Types of Paresthesia

  • One of the most common types of paresthesia is the feeling as if a part of the body is “asleep” or the feeling of “pins and needles”.
  • Another relatively common paresthesia is “formication.” This is the feeling of having bugs or insects crawling over and/or under the skin.

Paresthesia is described as a sensation of burning, pricking, prickling, creeping, or tickling on the skin without a cause. It is most often related to irritation or injury of a nerve root or a sensory nerve. Paresthesia might come and go, or it may be chronic. It is not always possible to determine the cause of paresthesia. Temporary paresthesia often happens because of pressure on a nerve or brief periods of poor circulation. This can occur when you fall asleep on your hand or sit with your legs crossed for too long. Chronic paresthesia may be a sign of nerve damage. Two types of nerve damage are radiculopathy and neuropathy. 

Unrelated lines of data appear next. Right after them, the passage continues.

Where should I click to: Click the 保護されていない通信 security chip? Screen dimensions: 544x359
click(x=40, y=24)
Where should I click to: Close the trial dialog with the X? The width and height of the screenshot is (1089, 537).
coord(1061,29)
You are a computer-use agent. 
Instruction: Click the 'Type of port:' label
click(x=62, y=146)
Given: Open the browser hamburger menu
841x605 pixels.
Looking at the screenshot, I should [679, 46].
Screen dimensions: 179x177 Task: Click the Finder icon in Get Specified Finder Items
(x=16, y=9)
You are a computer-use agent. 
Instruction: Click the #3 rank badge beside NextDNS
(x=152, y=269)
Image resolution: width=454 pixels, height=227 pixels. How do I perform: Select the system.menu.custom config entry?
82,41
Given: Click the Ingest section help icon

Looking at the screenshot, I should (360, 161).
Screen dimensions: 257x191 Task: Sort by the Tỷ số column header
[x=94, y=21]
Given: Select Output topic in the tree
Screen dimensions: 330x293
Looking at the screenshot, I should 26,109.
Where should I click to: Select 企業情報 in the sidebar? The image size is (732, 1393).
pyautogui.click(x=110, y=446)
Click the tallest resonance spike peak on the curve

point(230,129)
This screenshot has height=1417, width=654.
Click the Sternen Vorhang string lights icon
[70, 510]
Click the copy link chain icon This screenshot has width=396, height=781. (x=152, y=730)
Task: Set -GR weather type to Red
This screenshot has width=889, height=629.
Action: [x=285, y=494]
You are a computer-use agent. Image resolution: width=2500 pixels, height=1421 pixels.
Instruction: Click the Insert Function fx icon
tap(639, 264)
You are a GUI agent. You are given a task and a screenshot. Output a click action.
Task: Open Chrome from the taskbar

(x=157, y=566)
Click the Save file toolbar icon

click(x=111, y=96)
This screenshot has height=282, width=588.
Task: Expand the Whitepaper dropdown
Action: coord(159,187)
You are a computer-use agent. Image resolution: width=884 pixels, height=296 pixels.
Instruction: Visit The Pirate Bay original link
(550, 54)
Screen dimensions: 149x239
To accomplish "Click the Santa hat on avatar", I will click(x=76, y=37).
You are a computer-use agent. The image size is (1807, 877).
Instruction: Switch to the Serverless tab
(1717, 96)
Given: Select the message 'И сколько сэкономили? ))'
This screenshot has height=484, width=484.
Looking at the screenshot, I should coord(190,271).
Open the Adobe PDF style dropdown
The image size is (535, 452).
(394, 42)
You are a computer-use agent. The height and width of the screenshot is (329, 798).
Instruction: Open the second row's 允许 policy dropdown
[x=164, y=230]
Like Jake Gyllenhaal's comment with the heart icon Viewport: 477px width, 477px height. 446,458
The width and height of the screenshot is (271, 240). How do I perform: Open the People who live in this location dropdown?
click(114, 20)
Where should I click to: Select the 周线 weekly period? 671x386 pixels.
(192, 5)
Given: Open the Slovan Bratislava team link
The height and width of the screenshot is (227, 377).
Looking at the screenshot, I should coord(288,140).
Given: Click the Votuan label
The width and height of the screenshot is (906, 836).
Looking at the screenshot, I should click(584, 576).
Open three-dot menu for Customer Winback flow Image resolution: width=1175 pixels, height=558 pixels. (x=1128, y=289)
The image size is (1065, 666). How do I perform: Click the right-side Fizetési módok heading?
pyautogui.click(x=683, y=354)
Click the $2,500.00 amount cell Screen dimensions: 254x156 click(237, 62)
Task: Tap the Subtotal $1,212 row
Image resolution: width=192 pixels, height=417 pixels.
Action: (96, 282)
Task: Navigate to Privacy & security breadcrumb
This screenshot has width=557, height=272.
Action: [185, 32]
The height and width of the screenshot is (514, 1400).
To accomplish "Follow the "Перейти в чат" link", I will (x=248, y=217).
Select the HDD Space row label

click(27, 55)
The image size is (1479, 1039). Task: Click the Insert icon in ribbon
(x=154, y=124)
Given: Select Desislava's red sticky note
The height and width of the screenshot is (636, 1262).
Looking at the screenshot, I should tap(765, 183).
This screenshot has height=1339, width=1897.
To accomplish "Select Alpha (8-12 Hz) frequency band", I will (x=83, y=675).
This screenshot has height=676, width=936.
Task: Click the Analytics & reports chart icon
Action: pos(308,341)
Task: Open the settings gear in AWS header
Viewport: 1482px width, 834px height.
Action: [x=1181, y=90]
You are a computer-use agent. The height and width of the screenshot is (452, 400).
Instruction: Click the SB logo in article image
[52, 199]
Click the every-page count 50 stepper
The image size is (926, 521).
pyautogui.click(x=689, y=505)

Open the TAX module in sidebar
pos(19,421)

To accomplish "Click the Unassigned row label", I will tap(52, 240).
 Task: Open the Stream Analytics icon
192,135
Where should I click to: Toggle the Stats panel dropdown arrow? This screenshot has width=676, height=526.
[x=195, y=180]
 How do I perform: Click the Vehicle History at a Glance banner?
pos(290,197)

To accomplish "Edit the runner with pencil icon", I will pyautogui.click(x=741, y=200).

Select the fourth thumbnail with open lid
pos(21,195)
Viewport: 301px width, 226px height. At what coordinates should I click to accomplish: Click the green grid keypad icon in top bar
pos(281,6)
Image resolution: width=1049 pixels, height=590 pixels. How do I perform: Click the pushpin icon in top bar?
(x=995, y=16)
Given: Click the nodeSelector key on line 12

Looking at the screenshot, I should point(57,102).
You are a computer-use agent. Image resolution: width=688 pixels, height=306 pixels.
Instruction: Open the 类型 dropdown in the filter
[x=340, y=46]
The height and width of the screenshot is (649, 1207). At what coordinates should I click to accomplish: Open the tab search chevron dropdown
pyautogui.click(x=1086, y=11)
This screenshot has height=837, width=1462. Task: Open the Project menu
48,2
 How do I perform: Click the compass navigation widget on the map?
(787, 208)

  • Radiculopathy is when nerve roots become compressed, irritated, or inflamed. This can occur when you have a herniated disk that presses on a nerve, a narrowing of the canal that transmits the nerve from your spinal cord to your extremity, any mass that compresses the nerve as it exits the spinal column.
  • Neuropathy, on the other hand, occurs due to chronic nerve damage. The most common cause of neuropathy is hyperglycemia.

Causes of Paresthesia

Chronic paresthesia is often a symptom of an underlying neurological disease or traumatic nerve damage. Disorders affecting the central nervous system may cause paresthesia. Such disorders include:

  • Stroke and transient ischemic attacks (mini-strokes) wherein blood flow to the brain is cut off and causes damage.
  • Multiple sclerosis, transverse myelitis, and encephalitis are diseases of the central nervous system that affect how your body feels. 
  • tumor or vascular lesion pressed up against the brain, or spinal cord can also cause paresthesia.
  • Nerve entrapment syndromes, such as carpal tunnel syndrome.
  • Sciatica can damage and cause pressure to the peripheral nerves that cause paresthesia accompanied by pain. 
  • Diabetes mellitus is a blood sugar disorder that damages the nerves over time.
  • Lack of some vitamins, especially low levels of vitamin B12, can also cause numbness sensations.
  • Certain medications such as some types of chemotherapy, antibiotics, and anti-seizure medications that cause nerve irritation or damage can eventually cause paresthesia.